Nepalese Government To Penalize Everest Climbers Who Leave Trash
Nepal’s tourism authority announced that as of April 2014, everyone who goes past Everest Base Camp [18,000 feet] must bring back 18 pounds of trash (not including empty oxygen bottles or human waste) or risk losing their $4,000 deposit and possibly be banned from future ascents
The average Mount Everest climber leaves behind roughly 18 pounds of trash during their expedition, from energy bar wrappers to ruined tents. Nepal’s tourism authority announced that as of April 2014, everyone who goes past Everest Base Camp [18,000 feet] must bring back 18 pounds of trash (not including empty oxygen bottles or human waste) or risk losing their $4,000 deposit and possibly be banned from future ascents.
“We are not asking climbers to search and pick up trash left by someone else,” Maddhu Sudan Burlakoti, head of the mountaineering department at the Tourism Ministry, told The Associated Press. “We just want them to bring back what they took up.”
The goal of this new rule is to ensure that no new trash will be added to the heap already on the mountain.
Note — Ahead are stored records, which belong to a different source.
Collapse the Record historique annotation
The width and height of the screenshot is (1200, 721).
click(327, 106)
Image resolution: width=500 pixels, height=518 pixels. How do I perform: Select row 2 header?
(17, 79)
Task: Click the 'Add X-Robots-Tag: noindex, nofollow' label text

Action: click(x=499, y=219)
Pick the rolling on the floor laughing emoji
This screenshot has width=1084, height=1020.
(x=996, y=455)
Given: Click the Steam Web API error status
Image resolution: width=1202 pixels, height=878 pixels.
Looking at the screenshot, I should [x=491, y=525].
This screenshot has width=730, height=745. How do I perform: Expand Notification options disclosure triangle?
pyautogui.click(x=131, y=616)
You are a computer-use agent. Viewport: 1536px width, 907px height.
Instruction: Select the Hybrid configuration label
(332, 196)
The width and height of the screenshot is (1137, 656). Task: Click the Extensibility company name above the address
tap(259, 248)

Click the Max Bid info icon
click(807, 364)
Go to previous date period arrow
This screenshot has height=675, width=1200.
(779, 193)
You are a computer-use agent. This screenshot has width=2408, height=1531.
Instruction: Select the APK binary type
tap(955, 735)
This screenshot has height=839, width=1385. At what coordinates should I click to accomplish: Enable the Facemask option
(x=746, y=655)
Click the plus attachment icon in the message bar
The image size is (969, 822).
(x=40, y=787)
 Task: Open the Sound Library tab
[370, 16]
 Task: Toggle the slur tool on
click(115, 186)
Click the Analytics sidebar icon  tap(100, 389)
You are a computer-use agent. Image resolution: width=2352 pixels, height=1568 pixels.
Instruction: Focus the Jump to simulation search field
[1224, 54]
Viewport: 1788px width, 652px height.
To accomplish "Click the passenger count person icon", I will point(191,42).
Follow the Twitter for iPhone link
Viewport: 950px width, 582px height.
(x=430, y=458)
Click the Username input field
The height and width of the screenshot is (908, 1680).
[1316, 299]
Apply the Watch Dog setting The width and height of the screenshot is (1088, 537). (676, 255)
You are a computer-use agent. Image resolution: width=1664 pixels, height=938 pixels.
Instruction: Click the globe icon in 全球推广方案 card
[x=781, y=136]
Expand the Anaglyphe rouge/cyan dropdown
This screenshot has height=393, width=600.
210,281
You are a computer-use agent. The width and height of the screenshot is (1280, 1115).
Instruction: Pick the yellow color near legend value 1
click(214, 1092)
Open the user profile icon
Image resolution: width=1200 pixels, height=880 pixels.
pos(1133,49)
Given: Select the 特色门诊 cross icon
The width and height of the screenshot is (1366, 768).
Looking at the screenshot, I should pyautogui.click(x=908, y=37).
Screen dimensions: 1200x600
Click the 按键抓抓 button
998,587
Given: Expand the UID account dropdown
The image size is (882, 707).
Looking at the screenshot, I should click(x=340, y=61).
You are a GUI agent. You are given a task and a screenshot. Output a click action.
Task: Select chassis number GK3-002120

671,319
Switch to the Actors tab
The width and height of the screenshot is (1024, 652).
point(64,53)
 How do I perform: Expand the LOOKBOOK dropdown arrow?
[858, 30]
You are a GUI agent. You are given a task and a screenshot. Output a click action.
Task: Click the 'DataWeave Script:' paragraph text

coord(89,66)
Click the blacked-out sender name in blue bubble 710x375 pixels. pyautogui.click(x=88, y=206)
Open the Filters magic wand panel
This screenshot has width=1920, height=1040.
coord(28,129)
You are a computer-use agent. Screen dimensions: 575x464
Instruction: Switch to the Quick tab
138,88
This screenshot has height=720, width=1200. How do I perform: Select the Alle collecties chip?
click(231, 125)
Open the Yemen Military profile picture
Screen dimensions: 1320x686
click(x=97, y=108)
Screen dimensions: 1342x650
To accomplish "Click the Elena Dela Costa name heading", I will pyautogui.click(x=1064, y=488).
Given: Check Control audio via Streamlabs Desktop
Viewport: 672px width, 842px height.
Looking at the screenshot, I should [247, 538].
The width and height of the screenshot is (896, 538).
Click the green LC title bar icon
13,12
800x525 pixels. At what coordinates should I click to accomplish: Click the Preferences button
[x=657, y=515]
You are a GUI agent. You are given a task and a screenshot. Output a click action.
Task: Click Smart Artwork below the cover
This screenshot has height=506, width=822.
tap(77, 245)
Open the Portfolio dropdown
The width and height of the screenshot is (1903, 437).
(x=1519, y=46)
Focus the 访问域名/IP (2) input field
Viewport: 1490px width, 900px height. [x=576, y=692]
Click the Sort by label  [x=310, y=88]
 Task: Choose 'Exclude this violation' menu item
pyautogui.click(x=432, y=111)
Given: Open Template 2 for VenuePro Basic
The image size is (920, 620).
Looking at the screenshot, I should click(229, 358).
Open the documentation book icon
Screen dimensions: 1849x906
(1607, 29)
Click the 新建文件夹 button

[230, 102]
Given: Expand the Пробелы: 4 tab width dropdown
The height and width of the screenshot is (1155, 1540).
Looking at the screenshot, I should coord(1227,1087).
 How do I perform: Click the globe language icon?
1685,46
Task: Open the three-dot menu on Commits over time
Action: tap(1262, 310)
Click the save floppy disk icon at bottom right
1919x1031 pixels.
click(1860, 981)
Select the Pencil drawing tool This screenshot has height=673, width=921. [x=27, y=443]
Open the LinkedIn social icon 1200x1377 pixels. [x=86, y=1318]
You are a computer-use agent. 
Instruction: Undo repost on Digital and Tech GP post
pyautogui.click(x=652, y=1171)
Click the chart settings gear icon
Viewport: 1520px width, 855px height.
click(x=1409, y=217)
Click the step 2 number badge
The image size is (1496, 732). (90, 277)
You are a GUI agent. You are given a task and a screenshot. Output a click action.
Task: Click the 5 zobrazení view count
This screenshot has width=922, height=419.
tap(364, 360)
This regulation is the first the Nepalese government has enacted to combat the environmental impacts of the heavy traffic on Everest. However there have been several concentrated efforts by private groups to remove some of the trash off the mountain’s slopes, including a 2010 mission by Extreme Everest Expeditions, who brought down two tons of trash from Everest’s “death zone” above 24,000 feet.
Since Sir Edmond Hillary and Sherpa Tenzing Norgay first made history on the summit of Everest in1953, there have been about 4,000 people who have followed in their footsteps. It is estimated that throughout that time 50 tons of waste has been dumped on Everest.